START MATERIAL FOR THE TASK
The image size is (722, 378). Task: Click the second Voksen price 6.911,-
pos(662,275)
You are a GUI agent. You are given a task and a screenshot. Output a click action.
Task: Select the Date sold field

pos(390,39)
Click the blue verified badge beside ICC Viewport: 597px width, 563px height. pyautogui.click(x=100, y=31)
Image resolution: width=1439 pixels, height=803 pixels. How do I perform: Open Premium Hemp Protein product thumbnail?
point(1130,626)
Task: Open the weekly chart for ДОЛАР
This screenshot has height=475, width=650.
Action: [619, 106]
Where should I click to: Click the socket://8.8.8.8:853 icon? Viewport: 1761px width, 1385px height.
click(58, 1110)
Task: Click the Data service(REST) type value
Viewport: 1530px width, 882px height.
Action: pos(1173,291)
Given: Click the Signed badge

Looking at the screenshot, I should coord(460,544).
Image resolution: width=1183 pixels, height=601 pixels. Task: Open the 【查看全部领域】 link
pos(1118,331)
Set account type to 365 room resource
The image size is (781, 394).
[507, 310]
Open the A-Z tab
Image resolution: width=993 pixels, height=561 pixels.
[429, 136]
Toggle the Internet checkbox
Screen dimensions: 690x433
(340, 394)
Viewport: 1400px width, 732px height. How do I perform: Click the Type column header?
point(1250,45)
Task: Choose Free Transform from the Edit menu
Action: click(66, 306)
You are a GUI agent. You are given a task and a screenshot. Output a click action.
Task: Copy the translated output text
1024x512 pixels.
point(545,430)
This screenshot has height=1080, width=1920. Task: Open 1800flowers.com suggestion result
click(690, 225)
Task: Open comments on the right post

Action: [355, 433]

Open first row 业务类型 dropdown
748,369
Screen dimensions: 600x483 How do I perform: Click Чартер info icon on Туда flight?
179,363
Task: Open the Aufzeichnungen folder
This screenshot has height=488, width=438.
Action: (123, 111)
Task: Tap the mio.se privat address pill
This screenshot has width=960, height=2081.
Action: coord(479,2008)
END MATERIAL FOR THE TASK
Please give again, word for word, only the lines from the one holding "Viewport: 1400px width, 732px" through the end of the listing above.

RESULT FOR THIS TASK
Viewport: 1400px width, 732px height. How do I perform: Click the Type column header?
point(1250,45)
Task: Choose Free Transform from the Edit menu
Action: click(66, 306)
You are a GUI agent. You are given a task and a screenshot. Output a click action.
Task: Copy the translated output text
1024x512 pixels.
point(545,430)
This screenshot has height=1080, width=1920. Task: Open 1800flowers.com suggestion result
click(690, 225)
Task: Open comments on the right post

Action: [355, 433]

Open first row 业务类型 dropdown
748,369
Screen dimensions: 600x483 How do I perform: Click Чартер info icon on Туда flight?
179,363
Task: Open the Aufzeichnungen folder
This screenshot has height=488, width=438.
Action: (123, 111)
Task: Tap the mio.se privat address pill
This screenshot has width=960, height=2081.
Action: coord(479,2008)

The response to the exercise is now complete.